A practitioners way to judge utilization numbers

Cary Millsap has written a paper Thinking Clearly About Performance where he presents a collection of fundamental principles about performance problem solving. The paper addresses many different key aspects that need to be understood to be successful in the field of performance monitoring and tuning. In my opinion the sections about queueing delays and the M/M/m model contain valuable information that every performance practitioner should be aware of.

The M/M/m model contains the mathematical background about how a perfect system with m identical service channels (e.g. CPUs) behaves. The model is interesting because it is able to describe one of the key performance pitfalls: the utilization where performance starts to degrade.

Let’s look at a specific example and find out how the model describes a single disk drive. The following graph contains the data for a SAS drive with 3.4ms access time and a SATA drive with 8.5ms access time. The model assumes a random access pattern and shows the total latency (wait/queueing time + access time) for different loads.


You can see that with an increase in the demand the latency increases more and more. It is probably obvious that you don’t want to run with such a high latency when you have an application with high performance requirements. The model is so interesting because the specific curve only depends on the access time that is given in the disk specification.

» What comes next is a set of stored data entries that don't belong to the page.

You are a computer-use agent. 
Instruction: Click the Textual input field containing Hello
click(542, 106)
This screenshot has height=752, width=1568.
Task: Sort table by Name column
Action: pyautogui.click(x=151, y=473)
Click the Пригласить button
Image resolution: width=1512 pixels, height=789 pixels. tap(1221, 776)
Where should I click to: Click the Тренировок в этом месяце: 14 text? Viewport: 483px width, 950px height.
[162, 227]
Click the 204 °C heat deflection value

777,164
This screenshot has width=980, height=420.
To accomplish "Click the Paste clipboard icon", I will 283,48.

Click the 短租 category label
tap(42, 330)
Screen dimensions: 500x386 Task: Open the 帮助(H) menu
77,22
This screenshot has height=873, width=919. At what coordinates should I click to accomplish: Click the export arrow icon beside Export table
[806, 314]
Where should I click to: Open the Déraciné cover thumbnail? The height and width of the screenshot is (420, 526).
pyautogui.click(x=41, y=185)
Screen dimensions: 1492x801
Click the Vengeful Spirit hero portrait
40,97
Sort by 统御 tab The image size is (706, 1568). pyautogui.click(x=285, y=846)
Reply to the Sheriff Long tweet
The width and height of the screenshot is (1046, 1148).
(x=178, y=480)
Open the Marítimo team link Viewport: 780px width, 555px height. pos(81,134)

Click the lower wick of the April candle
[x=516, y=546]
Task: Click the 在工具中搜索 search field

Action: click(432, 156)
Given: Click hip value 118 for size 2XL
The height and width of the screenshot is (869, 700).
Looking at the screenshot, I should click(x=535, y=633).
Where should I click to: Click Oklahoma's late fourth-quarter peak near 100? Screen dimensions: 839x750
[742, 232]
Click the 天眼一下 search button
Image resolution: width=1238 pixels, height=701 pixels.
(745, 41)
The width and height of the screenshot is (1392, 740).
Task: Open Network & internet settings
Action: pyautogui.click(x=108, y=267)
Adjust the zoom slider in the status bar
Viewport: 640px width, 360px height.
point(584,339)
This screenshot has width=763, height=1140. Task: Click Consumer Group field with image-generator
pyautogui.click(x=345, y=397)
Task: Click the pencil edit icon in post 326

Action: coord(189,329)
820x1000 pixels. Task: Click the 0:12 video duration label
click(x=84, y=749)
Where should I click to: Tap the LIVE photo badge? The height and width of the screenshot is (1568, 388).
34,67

In his paper Cary Millsap does the math the other way round. He gives the utilization at which the trouble starts (commonly called the knee of the curve). There is no sound definition of the knee in the paper and I have seen discussions about different opinions to find a clear definition for the knee. But from a practical point of view it might not really be necessary to do that. Let’s just take the numbers as a rule of thumb where performance degradation is likely to happen.

Cary Millsap has calculated the following values:

Service channels Knee utilization
1 50%
2 57%
4 66%
8 74%
16 81%
32 86%
64 89%
128 92%

A single disk drive obviously has only one service channel, so the maximum utilization should be 50% according to the data. In my example this maps to 150 IOPS for the SAS drive and 60 IOPS for the SATA drive.

Models with multiple service channels are valid for CPUs for example. From the table we therefore conclude that a server with 4 cores hits this limit at about 66% utilization.

Just remember that the numbers should be treated as a rule of thumb as the M/M/m model describes a perfect system while real hardware and software seldom is perfect. So the real world numbers are probably a lower than the ones you find in the table. Nevertheless I consider them helpful when you want to know the utilization limit that a system can handle without performance degradation.